The Hobbit: The Desolation of Smaug

When I was a kid, I loved The Hobbit and read it over and over. The Lord of the Rings, apart from isolated moments (mostly Shelob and the destruction of the ring at Mount Doom), bored the pants off me — I dragged myself through it once (I used to say that I’d moved my eyes over every page) and that’s it. When the Peter Jackson films were announced, I decided I wanted to try rereading the novels before seeing them, and was surprised to find them quite entertaining. All the stuff with the humans that had made The Two Towers such a slog for me as a kid was suddenly the most interesting part. The films weren’t that bad, though I did find them a little too serious in mood. To my mind, the bits with the hobbits should have lightened things up a bit, but Jackson chose to play up the burden of the ring rather than present Sam and Frodo as I saw them: ordinary, life-sized characters against a backdrop of myth, people who liked the comforts of home and a good meal and feet up by the fire but who had been drawn into a story too large for them. On the whole, though, I enjoyed them well enough.

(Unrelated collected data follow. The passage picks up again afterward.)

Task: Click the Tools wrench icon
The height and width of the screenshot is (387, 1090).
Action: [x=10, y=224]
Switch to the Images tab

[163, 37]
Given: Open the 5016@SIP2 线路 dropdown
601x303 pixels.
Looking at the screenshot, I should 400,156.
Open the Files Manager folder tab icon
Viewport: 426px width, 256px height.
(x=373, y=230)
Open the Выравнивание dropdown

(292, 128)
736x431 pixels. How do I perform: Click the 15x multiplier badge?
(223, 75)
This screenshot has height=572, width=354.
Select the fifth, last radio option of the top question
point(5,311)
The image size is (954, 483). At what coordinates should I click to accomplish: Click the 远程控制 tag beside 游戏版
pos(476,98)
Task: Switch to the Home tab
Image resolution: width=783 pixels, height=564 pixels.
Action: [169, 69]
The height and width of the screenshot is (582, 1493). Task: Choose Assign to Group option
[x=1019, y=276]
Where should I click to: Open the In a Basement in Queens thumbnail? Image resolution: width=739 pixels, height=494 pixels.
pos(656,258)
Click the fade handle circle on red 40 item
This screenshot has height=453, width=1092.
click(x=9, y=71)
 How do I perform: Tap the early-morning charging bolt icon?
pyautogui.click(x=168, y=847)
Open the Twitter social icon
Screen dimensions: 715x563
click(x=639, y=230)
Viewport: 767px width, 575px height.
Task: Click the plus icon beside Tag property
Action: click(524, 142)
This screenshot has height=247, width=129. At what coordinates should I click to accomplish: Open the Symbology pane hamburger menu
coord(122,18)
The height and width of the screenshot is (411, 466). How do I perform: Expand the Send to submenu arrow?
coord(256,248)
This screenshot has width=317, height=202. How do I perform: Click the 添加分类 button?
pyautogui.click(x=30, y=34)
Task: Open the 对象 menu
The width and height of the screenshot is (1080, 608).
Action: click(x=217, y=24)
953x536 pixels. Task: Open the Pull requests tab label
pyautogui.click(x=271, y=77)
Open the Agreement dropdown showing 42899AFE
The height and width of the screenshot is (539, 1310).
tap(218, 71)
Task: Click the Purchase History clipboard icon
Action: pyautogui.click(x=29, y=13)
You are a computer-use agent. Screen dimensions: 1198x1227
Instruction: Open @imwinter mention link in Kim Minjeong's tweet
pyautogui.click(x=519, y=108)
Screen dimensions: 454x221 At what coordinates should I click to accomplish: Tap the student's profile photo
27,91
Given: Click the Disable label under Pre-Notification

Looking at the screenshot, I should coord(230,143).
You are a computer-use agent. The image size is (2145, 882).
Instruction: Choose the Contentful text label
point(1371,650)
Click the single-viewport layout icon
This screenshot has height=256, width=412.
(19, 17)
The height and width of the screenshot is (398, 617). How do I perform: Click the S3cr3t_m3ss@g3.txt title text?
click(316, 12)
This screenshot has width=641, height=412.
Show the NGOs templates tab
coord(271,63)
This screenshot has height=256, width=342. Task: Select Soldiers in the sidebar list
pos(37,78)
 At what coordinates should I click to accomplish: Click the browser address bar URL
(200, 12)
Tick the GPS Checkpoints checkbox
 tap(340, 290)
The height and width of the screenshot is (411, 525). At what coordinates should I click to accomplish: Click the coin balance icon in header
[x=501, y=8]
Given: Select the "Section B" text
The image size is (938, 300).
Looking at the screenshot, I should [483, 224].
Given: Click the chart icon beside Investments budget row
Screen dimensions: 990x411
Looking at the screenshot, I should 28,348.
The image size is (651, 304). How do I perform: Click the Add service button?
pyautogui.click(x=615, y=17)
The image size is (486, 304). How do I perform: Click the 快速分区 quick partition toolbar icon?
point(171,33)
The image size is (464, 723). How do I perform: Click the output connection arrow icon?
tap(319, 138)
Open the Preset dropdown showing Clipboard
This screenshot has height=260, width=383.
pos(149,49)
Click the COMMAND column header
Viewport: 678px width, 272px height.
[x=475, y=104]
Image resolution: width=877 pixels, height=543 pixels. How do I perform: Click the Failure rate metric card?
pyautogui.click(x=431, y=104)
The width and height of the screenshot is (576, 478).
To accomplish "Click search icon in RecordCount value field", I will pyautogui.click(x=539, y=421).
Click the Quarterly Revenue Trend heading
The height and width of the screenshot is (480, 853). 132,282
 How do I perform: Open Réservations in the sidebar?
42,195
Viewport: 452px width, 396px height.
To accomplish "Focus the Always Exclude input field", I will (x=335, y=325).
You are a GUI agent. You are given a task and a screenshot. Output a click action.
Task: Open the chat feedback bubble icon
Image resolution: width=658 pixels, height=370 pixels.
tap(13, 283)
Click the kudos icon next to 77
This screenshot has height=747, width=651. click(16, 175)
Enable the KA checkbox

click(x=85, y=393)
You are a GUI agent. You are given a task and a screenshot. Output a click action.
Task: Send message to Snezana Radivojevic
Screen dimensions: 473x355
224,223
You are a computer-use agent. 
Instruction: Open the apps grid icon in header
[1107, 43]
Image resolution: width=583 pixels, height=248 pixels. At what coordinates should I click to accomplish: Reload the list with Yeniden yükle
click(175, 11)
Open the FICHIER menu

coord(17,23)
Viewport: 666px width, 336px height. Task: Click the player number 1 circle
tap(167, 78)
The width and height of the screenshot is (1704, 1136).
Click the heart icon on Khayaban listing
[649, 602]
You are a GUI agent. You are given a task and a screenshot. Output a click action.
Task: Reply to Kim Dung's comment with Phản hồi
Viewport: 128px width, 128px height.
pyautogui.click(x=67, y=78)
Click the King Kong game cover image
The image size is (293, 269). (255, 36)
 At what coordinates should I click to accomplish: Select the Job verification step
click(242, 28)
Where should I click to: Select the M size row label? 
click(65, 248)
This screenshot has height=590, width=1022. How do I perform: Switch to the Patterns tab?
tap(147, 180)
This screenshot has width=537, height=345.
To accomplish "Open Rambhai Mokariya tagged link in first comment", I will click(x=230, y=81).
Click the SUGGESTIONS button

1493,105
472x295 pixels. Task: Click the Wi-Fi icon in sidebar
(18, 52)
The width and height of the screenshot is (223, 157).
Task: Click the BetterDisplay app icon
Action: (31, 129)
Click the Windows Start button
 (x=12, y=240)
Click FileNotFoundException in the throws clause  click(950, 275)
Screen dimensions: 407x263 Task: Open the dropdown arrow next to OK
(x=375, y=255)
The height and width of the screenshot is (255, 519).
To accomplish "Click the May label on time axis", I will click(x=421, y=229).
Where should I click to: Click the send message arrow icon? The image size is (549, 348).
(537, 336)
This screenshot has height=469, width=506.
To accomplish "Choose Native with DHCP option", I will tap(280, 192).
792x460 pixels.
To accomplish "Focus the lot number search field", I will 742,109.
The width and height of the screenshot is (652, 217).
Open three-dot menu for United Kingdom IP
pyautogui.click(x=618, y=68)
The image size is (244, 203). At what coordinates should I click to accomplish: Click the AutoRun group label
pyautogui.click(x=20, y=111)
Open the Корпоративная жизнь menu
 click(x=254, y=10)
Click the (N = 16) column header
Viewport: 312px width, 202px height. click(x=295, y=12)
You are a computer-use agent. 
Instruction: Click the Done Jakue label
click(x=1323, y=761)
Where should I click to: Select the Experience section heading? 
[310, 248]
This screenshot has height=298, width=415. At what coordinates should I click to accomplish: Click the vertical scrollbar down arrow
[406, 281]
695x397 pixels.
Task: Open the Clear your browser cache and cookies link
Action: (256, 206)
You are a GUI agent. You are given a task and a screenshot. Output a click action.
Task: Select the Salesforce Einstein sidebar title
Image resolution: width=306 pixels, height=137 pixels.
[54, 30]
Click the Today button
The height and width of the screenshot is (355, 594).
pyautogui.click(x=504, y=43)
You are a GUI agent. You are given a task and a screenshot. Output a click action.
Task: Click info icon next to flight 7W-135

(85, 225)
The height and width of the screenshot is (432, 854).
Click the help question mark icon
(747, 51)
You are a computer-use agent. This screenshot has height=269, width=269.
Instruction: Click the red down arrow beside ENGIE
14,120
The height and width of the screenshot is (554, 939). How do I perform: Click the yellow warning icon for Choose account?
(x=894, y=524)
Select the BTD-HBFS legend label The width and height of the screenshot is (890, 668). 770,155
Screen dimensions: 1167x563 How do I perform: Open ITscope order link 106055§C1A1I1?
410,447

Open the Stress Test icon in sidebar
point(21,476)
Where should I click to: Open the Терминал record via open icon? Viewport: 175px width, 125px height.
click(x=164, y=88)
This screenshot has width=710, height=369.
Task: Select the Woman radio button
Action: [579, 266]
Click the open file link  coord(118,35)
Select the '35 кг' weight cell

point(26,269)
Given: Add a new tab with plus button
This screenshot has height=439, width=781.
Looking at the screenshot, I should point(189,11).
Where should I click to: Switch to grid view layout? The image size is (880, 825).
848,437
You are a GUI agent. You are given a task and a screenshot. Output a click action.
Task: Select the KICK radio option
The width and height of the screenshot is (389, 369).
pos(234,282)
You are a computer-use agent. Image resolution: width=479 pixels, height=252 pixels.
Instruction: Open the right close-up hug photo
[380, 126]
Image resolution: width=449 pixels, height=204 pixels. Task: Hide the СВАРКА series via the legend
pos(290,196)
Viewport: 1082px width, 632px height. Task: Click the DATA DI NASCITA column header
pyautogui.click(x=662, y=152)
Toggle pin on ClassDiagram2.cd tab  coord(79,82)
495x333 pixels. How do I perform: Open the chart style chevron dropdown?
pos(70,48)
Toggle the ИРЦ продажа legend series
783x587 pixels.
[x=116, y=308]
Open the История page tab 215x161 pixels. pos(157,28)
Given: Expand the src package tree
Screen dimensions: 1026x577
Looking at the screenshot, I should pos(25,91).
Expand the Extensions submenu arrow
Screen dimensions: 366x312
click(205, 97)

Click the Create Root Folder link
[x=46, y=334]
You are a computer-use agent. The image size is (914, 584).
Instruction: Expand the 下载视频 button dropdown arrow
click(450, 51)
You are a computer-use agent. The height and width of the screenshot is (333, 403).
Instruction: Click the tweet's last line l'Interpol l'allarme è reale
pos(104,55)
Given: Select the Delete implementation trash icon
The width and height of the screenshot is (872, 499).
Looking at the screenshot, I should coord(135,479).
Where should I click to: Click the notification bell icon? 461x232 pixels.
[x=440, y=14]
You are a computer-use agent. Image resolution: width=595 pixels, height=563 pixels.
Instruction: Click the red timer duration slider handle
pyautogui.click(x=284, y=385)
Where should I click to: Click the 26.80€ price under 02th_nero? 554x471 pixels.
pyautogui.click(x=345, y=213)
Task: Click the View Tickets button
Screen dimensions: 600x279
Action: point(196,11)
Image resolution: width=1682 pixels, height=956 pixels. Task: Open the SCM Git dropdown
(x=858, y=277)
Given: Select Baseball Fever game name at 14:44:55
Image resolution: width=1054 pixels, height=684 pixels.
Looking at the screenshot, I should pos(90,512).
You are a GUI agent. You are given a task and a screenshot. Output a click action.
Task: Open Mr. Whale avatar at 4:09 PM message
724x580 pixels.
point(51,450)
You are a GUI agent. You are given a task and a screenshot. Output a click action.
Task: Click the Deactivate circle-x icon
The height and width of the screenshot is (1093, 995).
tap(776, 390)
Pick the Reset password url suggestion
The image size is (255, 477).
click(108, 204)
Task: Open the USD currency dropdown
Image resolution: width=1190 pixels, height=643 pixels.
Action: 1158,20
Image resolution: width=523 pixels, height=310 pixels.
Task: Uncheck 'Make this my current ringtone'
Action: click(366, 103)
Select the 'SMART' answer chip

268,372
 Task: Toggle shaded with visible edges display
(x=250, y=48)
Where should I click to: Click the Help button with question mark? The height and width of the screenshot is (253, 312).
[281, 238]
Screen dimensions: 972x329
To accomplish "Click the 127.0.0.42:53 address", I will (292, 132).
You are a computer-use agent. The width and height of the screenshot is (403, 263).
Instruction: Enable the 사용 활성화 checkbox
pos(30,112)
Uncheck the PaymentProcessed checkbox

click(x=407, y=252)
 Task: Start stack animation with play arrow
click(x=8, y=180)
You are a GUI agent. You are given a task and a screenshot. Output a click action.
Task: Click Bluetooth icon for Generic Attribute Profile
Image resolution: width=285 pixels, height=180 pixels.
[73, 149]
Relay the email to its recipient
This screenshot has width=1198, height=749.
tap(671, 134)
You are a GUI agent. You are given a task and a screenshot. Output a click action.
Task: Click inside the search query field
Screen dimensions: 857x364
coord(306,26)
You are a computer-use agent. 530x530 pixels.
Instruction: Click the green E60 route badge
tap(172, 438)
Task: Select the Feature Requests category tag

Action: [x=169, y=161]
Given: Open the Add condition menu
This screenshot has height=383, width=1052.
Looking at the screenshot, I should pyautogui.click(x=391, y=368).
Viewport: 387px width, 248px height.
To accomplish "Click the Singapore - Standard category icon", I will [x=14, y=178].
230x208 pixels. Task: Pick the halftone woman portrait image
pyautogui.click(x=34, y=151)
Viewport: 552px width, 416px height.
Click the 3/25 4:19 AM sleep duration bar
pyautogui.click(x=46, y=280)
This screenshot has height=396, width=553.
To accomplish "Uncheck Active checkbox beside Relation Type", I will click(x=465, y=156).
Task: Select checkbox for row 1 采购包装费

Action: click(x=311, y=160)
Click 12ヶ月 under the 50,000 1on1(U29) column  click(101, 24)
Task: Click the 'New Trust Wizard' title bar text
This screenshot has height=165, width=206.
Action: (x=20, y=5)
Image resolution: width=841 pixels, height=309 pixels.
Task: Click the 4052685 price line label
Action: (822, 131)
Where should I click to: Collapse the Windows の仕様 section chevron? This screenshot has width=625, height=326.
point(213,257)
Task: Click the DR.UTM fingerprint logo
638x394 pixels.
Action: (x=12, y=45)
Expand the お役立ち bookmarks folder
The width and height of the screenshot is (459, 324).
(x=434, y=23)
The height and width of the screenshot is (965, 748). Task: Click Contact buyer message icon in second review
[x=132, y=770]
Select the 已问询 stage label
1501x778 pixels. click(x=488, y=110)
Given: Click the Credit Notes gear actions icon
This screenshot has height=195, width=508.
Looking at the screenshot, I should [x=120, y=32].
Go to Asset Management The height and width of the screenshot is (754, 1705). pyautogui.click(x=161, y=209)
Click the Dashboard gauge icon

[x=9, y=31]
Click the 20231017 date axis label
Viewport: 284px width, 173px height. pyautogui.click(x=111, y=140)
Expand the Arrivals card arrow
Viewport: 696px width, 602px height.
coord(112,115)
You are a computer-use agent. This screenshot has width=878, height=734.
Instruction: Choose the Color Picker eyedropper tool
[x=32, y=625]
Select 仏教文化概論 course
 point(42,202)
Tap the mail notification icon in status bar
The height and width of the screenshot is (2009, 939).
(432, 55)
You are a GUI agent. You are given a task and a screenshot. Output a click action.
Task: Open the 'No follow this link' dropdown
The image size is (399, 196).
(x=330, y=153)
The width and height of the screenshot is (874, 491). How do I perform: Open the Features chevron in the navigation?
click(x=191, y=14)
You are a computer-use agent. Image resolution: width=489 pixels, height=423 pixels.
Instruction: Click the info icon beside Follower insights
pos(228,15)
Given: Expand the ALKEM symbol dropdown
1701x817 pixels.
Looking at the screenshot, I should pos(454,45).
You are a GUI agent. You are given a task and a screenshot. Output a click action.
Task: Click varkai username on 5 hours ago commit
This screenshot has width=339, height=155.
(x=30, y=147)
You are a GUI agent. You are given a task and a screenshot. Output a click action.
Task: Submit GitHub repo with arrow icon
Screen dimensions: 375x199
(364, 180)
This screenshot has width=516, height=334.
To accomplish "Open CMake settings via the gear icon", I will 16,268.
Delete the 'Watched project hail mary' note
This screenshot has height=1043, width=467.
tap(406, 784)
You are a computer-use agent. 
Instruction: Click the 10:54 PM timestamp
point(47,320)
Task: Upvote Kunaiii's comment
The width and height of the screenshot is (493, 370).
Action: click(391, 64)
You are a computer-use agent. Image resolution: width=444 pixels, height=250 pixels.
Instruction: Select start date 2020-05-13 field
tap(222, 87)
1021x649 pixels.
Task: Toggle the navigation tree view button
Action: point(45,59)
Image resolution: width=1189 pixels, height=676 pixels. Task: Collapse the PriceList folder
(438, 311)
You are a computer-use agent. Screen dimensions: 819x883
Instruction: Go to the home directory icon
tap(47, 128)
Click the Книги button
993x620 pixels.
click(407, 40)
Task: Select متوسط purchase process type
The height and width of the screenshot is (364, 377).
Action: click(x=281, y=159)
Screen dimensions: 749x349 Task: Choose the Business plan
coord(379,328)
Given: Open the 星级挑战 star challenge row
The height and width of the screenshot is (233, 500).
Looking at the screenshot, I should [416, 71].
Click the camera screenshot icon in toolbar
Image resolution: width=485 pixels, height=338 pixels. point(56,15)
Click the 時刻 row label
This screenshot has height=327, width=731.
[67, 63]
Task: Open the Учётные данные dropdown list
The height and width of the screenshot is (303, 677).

So I had high hopes for the three films that would somehow stretch the book I’d preferred as a child (and which I have not reread as an adult) into a similar epic. I didn’t love An Unexpected Journey, though; it wasn’t terrible, but some of the scenes felt wrong to me. The dwarves were too heroic, and Bilbo too stoic, to square with what I’d remembered. I’d been one of maybe three people in the world not to be thoroughly enchanted with Andy Serkis’s Gollum (a big part of the problem being that he sounds far too much like Gurgi and Glomer), but the riddle scene could have saved the first movie all by itself for me if Martin Freeman had sold it to me. Unfortunately either Jackson or Freeman has decided that Bilbo is only ever mildly discomfited, never actually afraid, and as agreeable and competent as I find Martin Freeman in other stuff, he barely makes an impression on me in this role.

All of which is a probably unnecessary preamble to my main point, which is that I found The Desolation of Smaug utterly stultifying, a complete waste of time. It wasn’t just the intromission of Legolas and Thauriel and their juvenile, poorly written plot thread. The whole thing was just unwatchable. Of the few parts I enjoyed even a little, only Ian McKellen, Sylvester McCoy, and a few moments in Mirkwood (the dwarves’ disorientation and the spider peril) come to mind. Benedict Cumberbatch is wasted as Smaug (who, like Khan, has been scripted and directed so generically that it hardly matters who’s playing him), and his CGI form somehow manages to be as dull and obvious as possible. Between Cumberbatch’s generic villain delivery and Freeman’s asking-for-a-promotion-on-The-Office minimal panic, the confrontation between dragon and hobbit is as snooze-inducing as the riddle game had been. And the less said about the dwarves’ daffy battle with the dragon, the better.

This is a film that features some dramatic technical achievement hitched to a shocking lack of imagination — the very best in cinematic talent used to bring a plodding, obvious vision to what can barely be called life. Where the film presents scenes that are actually in the book, it tries too hard to present what we expect to see based on decades of taking these books as a template for countless imitative high fantasy sagas, rather than putting an ounce of thought into coming up with something that would seem as fresh and exotic and thrilling to us now as those elements did back then. Where the film presents new or imported material, it flounders and resorts to cliché. Or it drafts Stephen Fry to play an embarrassingly superfluous role.

I know I’m going to sit through the last film. I’ve come this far, and even though we’re at the point in The Hobbit where I started to get bored even while reading it, I’m hopeful that there’s surely something that made Peter Jackson think it would be worth devoting another 2 or 3 hours to this part of the story. But this time I might have to wait until I can watch it in my living room.

If you’d like more reasons to dislike the Jackson Hobbit, meander over to “Peter Jackson’s Violent Betrayal of Tolkien”. I agree with pretty much every word.

2 comments

  1. Elizabeth Warren · December 30, 2013

    Yes, yes, and YES.

  2. Cyl · December 30, 2013

    I was watching Freeman’s Watson run the gamut of emotions in 30 seconds when he sees the not-dead Sherlock in the restaurant. Beautifully played, but he’s not bringing that to Bilbo. I think you hit it in saying he’s closer to his Office character (or even his The World’s End character).

    I want to like these Hobbit movies. I have read the book as an adult and I don’t understand what Jackson is doing. Nor do I understand Legolas’ eyes. (Random, but they were so distracting.)